In practice, partners can be exposed to joint and several liability for many partnership debts and obligations - meaning a creditor may pursue one partner for the whole amount, and it’s then up to partners to sort out contributions between themselves.
If you’re setting up a partnership, having a clear Partnership Agreement is one of the best ways to protect the business (and your relationships) from the start.
What Is A Company?
A company is a separate legal entity registered under the Companies Act 1993. That means the company can:
- own property and assets in its own name;
- enter into contracts;
- be responsible for its own debts; and
- continue to exist even if ownership changes.
Companies are owned by shareholders and run by directors (sometimes the same people, especially in small businesses). A company can have rules set out in a Company Constitution, and where there are multiple owners, it’s common to put a Shareholders Agreement in place to set expectations around control, exits, funding and disputes.
Business Partnership Vs Company: The Key Differences That Matter Day-To-Day
When you compare a business partnership with a company, the “right” option often comes down to your risk profile, your growth plans, and how you want decisions to be made.
Here are the main differences small business owners should understand.
1. Liability And Risk Exposure
This is often the biggest deciding factor.
Partnership: Partners can be personally liable for partnership debts. In many cases, partners may be jointly and severally liable, meaning if the partnership can’t pay, a creditor might pursue one partner for the full amount (even if that partner wasn’t the one who made the decision).
Company: One of the most common reasons to set up a company is limited liability. This generally means shareholders’ liability is limited to what they’ve invested (for example, the amount unpaid on their shares). However, directors can still have personal exposure in some situations, and personal guarantees are common (especially for loans and commercial leases).
If your business will take on debt, sign leases, hire staff, or work in an industry with higher operational risk, it’s worth getting tailored advice before you choose your structure.
2. Control And Decision-Making
Partnership: Unless you agree otherwise, partners often have equal rights to participate in management. This can be great when you’re aligned - but it can be messy when you’re not.
Company: Governance is typically more structured. Directors manage the company, and shareholders make key ownership decisions. You can also separate “ownership” and “control” more easily (for example, you might have a silent investor as a shareholder while you stay on as director).
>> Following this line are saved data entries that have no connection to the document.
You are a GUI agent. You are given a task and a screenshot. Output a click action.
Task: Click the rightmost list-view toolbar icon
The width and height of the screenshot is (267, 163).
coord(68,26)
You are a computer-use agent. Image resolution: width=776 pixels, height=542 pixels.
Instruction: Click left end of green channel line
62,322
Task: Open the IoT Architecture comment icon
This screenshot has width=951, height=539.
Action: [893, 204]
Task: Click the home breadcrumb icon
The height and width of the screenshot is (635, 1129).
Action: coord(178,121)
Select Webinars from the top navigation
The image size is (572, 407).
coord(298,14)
This is where clear internal documents matter. A properly drafted Shareholders Agreement can cover voting thresholds, reserved matters (decisions that require everyone’s sign-off), deadlock processes, and what happens if someone wants out.
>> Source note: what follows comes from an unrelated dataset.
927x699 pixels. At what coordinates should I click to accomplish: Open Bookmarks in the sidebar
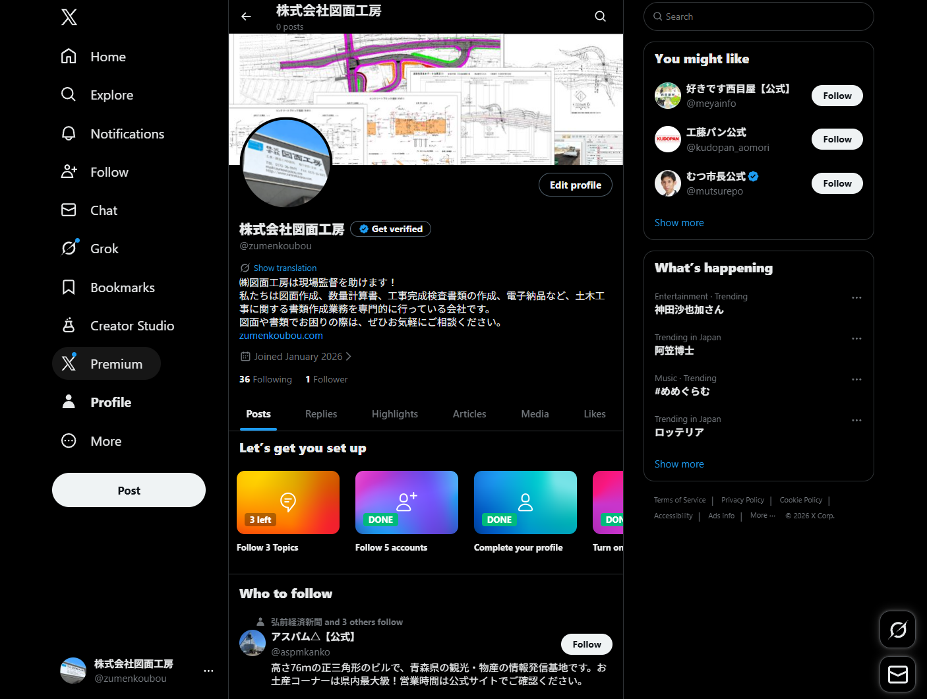pos(69,288)
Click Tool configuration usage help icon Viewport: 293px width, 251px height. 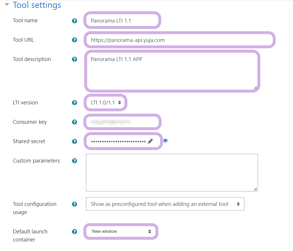click(x=74, y=204)
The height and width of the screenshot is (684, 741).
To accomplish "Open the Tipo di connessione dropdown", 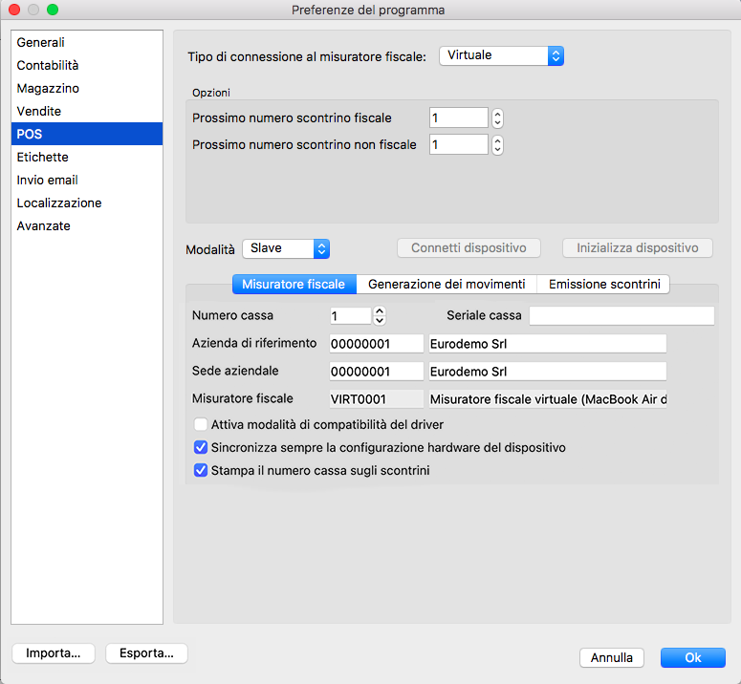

3. Tax Treatment (At A High Level)
Tax is important, but it’s also very specific to your circumstances. The below is general information only and isn’t tax advice - it’s important to speak to a qualified accountant or tax adviser about your specific situation.
Partnership: The partnership itself generally isn’t taxed as a separate entity in the same way a company is. Instead, profits (and losses) are usually allocated to the partners and taxed at each partner’s personal tax rate.
Company: Companies generally pay tax at the company tax rate on profits. If you take money out personally (for example, as salary or drawings/dividends depending on setup), separate tax rules may apply.
If you’re expecting the business to make consistent profits and you want flexibility around reinvesting vs paying income out, the tax outcome can differ - which is why it’s worth planning this early with your accountant and lawyer together.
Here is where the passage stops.